The differential effects of vowel and onset consonant lengthening on speech segmentation: Evidence from Taiwanese Southern Min
https://doi.org/10.1121/10.0003751 ·
Journal: The Journal of the Acoustical Society of America, 2021, № 3, p. 1866-1877
Publisher: Acoustical Society of America (ASA)
Authors: Shu-chen Ou, Zhe-chen Guo
Funder Ministry of Science and Technology, Taiwan
Abstract
A review of previous speech segmentation research suggests the prediction that listeners of Taiwanese Southern Min (TSM), a lexical tone language, would exploit vowel lengthening and syllable-onset consonant lengthening to locate word ends and beginnings, respectively.

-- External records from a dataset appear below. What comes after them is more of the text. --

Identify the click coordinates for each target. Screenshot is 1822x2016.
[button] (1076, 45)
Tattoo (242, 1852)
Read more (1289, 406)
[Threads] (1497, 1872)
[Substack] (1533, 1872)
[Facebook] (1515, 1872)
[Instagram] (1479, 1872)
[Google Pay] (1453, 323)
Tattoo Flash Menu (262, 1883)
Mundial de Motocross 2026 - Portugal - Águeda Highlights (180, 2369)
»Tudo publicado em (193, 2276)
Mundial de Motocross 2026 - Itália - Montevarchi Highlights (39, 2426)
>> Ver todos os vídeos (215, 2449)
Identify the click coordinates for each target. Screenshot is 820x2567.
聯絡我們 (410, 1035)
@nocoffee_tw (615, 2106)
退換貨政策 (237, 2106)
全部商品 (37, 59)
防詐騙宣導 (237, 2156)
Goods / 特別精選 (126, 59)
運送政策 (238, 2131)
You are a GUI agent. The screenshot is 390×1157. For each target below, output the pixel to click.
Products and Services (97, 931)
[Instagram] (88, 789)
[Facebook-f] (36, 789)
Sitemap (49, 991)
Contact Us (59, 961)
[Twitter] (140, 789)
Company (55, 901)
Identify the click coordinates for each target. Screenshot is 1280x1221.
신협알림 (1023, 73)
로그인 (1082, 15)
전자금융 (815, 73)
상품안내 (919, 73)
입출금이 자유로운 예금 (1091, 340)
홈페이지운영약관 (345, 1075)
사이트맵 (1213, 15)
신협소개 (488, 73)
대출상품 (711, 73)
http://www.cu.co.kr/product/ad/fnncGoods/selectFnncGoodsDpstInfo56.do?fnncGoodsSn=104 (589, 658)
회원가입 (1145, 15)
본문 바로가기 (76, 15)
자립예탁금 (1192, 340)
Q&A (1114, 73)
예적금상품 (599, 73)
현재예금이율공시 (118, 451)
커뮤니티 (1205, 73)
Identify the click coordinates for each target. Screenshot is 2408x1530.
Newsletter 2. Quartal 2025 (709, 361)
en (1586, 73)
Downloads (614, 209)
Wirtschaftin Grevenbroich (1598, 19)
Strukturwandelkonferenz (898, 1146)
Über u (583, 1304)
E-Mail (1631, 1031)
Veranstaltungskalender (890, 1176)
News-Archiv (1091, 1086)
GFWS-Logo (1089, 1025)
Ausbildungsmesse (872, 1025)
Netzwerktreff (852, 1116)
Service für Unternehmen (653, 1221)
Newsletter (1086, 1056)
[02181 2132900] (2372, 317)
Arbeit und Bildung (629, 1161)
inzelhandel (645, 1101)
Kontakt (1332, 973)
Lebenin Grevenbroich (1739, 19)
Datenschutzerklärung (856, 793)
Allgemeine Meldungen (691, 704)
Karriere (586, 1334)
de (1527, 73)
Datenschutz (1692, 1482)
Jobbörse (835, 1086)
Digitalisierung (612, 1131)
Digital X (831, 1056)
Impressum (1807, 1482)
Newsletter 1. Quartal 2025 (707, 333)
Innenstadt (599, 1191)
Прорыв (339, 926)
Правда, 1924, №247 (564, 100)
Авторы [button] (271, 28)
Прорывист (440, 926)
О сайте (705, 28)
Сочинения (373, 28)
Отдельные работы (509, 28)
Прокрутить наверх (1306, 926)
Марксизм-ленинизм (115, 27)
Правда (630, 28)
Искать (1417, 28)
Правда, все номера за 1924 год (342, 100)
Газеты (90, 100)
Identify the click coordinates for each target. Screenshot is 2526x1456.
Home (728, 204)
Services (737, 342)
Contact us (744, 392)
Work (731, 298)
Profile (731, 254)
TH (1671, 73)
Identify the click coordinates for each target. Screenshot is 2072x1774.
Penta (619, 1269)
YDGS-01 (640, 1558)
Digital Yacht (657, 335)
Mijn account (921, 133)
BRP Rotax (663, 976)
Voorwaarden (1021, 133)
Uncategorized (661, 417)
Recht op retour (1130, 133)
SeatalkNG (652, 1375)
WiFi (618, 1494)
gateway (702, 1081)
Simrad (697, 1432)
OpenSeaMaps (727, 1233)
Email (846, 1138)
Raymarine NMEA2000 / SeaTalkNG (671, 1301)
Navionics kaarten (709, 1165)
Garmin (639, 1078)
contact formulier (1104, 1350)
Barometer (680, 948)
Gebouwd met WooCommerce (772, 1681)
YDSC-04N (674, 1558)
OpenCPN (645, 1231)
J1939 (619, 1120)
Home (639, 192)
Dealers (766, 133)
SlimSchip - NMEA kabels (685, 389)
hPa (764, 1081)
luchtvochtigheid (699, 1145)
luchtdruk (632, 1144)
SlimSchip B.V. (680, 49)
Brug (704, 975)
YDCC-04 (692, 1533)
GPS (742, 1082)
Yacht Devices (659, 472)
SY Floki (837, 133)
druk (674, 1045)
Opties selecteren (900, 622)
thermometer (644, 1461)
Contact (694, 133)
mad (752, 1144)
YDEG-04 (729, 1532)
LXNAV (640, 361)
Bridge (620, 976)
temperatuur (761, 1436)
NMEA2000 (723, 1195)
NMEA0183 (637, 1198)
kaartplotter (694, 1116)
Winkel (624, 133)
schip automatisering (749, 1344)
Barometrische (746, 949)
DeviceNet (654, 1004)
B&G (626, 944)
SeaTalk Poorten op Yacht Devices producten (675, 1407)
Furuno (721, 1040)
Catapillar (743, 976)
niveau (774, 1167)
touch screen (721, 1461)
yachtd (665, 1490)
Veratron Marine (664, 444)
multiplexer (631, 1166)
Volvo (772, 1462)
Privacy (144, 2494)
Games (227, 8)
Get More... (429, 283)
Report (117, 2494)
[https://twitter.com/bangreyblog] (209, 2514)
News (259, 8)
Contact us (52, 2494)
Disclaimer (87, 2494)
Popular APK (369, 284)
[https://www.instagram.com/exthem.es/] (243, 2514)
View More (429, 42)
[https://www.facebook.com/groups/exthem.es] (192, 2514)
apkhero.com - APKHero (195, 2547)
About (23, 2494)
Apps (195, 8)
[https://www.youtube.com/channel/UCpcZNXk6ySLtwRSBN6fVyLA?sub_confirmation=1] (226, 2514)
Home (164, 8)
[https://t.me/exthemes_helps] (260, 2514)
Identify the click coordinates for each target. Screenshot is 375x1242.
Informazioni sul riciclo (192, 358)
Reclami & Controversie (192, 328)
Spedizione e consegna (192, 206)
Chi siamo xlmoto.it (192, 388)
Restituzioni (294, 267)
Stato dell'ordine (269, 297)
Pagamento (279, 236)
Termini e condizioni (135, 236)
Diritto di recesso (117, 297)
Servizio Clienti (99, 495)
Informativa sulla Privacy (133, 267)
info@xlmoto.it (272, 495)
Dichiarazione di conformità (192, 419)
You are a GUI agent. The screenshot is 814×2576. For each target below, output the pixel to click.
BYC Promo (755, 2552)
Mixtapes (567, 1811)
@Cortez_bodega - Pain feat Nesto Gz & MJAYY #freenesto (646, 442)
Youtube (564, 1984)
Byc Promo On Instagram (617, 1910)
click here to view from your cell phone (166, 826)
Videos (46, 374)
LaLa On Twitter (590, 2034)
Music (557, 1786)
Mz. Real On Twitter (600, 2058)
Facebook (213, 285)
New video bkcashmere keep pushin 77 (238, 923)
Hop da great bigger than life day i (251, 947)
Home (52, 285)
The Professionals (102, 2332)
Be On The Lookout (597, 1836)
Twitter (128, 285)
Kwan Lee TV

Yet, correlations between segment duration and tone identity in tone languages along with some TSM-specific phonological phenomena may work against such use. Two artificial language learning experiments examined TSM listeners' use of the lengthening cues. The listeners heard the words of an artificial language (e.g., /ba.nu.me/) repeated continuously and identified them in a subsequent two-alternative forced-choice test. Experiment I revealed that their segmentation benefits from and only from word-initial onset lengthening or word-final vowel lengthening, supporting the prediction. Experiment II further demonstrated that these two cues in combination synergistically support segmentation at least when compared to word-initial onset lengthening alone, consistent with previous findings regarding complementary cues. These results furnish additional evidence that vowel and onset consonant lengthening affect segmentation in different ways, possibly reflecting a functional division between vowels and consonants that is supported by some prosody-computing mechanism. Additionally, vowel lengthening seems to affect segmentation to a greater extent than onset consonant lengthening. Possible explanations for this and further issues are discussed.